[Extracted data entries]
========================================

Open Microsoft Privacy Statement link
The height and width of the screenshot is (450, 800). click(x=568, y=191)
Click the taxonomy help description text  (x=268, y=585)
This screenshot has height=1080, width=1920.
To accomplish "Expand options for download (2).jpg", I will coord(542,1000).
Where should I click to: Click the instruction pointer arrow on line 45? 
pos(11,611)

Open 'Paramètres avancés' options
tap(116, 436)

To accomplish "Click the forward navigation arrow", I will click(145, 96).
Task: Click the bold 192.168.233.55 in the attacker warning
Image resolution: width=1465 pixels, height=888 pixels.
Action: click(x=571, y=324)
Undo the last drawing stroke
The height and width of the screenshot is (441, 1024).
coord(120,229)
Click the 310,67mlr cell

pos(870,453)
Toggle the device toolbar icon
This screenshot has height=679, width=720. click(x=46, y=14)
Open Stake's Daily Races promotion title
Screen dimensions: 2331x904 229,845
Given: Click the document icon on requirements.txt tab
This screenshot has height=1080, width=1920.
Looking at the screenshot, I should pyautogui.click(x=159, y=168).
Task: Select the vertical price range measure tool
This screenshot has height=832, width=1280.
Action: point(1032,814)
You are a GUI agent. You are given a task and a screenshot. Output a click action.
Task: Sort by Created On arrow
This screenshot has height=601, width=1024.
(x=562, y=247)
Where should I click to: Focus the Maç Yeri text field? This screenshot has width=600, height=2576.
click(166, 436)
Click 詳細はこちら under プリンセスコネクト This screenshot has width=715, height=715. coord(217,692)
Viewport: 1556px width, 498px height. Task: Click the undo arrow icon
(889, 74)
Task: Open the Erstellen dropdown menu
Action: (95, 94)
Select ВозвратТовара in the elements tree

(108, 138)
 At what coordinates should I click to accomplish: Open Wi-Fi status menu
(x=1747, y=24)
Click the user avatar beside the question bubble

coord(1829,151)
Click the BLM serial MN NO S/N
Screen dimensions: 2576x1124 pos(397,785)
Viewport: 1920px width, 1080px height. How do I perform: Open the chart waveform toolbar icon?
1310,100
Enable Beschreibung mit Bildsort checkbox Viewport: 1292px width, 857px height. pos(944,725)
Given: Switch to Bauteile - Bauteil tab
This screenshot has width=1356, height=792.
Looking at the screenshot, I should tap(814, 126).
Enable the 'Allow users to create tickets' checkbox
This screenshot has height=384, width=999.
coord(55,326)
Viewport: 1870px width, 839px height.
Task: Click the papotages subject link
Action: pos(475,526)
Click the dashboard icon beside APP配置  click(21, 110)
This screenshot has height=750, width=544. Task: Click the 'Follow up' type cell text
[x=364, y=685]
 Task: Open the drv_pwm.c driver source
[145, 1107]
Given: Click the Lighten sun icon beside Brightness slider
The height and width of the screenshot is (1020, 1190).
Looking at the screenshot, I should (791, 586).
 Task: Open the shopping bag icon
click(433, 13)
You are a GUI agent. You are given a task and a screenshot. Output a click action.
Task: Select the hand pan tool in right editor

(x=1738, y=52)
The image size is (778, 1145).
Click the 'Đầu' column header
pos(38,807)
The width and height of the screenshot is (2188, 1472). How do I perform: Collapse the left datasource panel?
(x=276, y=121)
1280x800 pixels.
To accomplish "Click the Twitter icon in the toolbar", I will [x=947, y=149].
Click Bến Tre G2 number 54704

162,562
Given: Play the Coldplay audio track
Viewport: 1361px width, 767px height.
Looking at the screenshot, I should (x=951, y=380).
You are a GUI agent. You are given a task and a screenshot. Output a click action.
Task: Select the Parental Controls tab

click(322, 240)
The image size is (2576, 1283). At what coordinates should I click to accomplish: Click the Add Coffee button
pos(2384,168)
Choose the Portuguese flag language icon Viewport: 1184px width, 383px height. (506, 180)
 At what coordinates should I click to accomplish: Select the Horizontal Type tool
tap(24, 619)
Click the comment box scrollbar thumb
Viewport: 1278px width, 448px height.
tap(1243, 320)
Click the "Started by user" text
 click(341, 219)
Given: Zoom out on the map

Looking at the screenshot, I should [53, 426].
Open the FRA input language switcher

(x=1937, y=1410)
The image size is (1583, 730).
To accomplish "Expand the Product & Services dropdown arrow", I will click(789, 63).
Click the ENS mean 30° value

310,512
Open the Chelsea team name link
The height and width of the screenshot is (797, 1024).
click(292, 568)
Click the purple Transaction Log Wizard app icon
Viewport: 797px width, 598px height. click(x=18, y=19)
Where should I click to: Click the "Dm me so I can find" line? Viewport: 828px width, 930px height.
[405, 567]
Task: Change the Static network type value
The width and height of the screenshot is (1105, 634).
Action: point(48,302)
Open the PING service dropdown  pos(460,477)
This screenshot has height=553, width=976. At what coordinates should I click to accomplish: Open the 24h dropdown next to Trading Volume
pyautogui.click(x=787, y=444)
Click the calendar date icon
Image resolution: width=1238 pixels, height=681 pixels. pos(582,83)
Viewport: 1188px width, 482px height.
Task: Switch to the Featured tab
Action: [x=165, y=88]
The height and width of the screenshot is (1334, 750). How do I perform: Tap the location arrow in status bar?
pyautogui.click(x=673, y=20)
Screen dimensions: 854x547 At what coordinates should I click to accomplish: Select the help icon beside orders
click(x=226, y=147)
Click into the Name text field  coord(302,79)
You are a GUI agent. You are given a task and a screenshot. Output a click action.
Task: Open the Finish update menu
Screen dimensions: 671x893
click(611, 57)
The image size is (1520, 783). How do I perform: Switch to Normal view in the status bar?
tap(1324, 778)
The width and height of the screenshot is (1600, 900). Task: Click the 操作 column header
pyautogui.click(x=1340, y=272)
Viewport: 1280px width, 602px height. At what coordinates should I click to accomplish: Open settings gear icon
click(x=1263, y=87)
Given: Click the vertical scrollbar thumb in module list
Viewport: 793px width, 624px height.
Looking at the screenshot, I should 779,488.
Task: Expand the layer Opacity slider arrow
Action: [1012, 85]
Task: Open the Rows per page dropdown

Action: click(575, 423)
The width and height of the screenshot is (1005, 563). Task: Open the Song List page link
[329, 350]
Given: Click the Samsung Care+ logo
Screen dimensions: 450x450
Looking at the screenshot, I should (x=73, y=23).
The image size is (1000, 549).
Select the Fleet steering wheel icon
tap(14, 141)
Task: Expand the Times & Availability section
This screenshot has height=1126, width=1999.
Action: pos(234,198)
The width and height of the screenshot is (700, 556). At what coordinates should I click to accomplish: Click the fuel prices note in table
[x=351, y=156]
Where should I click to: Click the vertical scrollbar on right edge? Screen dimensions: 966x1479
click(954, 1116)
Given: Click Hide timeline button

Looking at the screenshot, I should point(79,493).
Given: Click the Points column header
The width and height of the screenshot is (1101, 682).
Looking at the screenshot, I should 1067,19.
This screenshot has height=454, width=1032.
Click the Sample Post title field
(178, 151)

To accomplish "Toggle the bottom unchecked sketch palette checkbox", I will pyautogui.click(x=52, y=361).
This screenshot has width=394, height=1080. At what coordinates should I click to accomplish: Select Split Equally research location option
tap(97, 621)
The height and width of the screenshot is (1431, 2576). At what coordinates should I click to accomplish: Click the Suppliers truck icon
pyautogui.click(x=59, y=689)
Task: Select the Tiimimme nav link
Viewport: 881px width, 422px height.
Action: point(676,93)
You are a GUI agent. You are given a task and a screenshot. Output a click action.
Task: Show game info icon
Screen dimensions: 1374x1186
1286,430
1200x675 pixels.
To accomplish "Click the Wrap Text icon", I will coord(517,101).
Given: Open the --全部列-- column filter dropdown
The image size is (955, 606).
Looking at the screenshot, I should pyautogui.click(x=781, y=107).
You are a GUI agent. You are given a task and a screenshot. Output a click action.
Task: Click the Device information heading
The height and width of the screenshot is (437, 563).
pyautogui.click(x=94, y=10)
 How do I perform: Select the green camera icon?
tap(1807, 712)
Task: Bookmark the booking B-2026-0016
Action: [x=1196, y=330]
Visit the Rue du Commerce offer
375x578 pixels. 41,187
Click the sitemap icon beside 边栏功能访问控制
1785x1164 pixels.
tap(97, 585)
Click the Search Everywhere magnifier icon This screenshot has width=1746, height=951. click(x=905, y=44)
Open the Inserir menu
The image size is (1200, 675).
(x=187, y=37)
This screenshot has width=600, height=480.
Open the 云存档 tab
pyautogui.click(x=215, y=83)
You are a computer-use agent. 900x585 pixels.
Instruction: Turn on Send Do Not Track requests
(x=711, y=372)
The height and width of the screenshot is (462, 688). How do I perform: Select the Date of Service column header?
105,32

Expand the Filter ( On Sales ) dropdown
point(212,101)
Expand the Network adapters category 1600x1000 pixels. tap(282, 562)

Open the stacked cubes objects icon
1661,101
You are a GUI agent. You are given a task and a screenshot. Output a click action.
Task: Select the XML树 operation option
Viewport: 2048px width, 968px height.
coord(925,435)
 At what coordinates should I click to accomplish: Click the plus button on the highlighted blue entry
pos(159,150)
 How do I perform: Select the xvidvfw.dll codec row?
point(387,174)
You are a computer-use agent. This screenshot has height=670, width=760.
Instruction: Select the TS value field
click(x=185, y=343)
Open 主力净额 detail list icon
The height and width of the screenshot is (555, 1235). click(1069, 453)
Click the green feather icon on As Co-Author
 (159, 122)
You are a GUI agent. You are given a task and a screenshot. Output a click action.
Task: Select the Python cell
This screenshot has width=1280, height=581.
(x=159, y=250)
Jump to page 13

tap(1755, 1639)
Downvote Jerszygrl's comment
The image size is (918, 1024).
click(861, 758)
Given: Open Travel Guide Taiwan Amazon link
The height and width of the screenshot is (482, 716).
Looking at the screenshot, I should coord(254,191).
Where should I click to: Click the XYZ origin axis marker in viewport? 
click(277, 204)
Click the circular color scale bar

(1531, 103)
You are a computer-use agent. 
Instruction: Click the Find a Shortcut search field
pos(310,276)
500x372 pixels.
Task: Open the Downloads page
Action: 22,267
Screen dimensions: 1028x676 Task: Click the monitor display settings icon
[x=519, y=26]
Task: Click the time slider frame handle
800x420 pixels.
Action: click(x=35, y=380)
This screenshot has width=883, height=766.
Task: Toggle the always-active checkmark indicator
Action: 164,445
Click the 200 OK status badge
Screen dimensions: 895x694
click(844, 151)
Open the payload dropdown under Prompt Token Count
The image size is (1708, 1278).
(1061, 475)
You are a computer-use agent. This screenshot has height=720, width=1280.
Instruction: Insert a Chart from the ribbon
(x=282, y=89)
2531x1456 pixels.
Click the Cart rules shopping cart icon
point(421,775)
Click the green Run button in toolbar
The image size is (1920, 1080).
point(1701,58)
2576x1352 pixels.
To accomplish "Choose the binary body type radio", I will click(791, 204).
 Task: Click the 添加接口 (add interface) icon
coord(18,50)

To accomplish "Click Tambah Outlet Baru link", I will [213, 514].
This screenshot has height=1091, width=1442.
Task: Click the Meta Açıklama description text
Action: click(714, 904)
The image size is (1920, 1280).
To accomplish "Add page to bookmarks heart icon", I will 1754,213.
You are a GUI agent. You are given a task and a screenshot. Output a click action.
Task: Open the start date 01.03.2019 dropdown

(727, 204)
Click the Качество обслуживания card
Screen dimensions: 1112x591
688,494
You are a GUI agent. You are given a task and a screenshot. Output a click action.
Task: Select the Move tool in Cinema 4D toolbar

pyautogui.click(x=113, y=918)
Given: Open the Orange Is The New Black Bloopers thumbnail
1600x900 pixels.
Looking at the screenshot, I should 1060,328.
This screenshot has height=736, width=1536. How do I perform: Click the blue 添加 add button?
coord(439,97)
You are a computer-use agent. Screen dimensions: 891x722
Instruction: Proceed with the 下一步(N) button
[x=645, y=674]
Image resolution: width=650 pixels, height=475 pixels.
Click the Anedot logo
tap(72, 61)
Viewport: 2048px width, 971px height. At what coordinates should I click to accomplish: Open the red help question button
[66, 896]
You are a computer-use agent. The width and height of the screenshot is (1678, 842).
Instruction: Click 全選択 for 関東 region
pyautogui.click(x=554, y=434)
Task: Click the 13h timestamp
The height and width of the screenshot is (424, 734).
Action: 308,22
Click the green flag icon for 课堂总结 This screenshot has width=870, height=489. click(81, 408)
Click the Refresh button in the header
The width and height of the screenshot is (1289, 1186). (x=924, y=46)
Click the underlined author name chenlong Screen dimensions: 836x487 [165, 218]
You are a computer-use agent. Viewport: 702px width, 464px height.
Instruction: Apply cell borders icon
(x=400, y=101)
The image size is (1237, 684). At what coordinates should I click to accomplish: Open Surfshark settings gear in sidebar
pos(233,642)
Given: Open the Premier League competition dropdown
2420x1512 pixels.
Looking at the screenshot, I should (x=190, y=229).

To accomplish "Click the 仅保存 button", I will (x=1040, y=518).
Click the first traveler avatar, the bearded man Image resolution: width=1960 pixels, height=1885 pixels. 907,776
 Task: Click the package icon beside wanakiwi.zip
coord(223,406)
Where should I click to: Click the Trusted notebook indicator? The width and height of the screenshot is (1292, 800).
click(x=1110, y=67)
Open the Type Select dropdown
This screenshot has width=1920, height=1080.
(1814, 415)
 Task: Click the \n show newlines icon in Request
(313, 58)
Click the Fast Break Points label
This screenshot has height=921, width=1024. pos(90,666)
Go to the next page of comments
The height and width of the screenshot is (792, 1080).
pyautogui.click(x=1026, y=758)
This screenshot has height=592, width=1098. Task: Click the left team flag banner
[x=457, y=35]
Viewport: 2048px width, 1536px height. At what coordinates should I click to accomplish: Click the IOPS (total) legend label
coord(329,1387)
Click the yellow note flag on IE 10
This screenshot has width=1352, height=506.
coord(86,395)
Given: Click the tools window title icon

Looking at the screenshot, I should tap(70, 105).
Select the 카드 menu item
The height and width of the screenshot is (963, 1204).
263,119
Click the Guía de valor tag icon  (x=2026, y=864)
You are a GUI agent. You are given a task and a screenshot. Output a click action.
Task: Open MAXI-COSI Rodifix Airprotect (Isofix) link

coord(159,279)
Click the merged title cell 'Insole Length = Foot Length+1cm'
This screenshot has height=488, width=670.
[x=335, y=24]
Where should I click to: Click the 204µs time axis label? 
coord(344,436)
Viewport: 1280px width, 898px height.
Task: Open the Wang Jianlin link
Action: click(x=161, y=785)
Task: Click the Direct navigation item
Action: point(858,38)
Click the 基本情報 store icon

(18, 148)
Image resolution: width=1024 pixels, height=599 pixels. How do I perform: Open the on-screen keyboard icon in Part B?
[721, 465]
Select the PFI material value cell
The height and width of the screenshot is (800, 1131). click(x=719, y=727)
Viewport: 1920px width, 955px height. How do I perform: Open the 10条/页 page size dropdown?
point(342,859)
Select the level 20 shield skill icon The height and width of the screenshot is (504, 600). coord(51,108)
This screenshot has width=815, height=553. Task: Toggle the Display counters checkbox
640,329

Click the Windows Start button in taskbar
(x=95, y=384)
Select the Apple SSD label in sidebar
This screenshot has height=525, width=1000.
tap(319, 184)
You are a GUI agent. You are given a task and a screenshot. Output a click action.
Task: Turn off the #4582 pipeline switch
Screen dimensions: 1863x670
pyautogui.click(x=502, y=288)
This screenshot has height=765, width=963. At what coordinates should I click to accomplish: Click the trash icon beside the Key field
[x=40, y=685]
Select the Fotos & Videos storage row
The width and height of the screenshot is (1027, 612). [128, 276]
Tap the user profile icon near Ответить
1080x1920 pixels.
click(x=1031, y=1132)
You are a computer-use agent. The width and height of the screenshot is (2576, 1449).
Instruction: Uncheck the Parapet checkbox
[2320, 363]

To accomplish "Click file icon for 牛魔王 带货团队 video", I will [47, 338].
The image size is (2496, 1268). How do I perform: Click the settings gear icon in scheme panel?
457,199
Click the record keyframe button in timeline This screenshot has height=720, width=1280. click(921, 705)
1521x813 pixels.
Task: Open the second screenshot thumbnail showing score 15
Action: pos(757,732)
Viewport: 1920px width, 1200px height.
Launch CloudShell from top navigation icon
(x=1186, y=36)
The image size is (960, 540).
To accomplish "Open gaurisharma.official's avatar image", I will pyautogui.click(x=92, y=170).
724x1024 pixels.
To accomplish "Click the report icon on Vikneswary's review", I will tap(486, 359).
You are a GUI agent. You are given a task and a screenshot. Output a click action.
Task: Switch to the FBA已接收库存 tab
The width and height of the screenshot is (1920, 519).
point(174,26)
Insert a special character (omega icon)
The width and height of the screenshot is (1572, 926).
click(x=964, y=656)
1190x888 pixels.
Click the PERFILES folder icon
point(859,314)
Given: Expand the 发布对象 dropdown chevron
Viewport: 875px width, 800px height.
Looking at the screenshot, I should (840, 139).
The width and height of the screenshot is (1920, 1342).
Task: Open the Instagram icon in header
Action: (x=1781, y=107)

========================================

● REQUIREMENT
Copy out again, unchanged, the data from the line with "Click the Guía" to the line with "pyautogui.click(x=502, y=288)", including both of those lines.

● RESPONSE FOR THIS EXERCISE
Click the Guía de valor tag icon  (x=2026, y=864)
You are a GUI agent. You are given a task and a screenshot. Output a click action.
Task: Open MAXI-COSI Rodifix Airprotect (Isofix) link

coord(159,279)
Click the merged title cell 'Insole Length = Foot Length+1cm'
This screenshot has height=488, width=670.
[x=335, y=24]
Where should I click to: Click the 204µs time axis label? 
coord(344,436)
Viewport: 1280px width, 898px height.
Task: Open the Wang Jianlin link
Action: click(x=161, y=785)
Task: Click the Direct navigation item
Action: point(858,38)
Click the 基本情報 store icon

(18, 148)
Image resolution: width=1024 pixels, height=599 pixels. How do I perform: Open the on-screen keyboard icon in Part B?
[721, 465]
Select the PFI material value cell
The height and width of the screenshot is (800, 1131). click(x=719, y=727)
Viewport: 1920px width, 955px height. How do I perform: Open the 10条/页 page size dropdown?
point(342,859)
Select the level 20 shield skill icon The height and width of the screenshot is (504, 600). coord(51,108)
This screenshot has width=815, height=553. Task: Toggle the Display counters checkbox
640,329

Click the Windows Start button in taskbar
(x=95, y=384)
Select the Apple SSD label in sidebar
This screenshot has height=525, width=1000.
tap(319, 184)
You are a GUI agent. You are given a task and a screenshot. Output a click action.
Task: Turn off the #4582 pipeline switch
Screen dimensions: 1863x670
pyautogui.click(x=502, y=288)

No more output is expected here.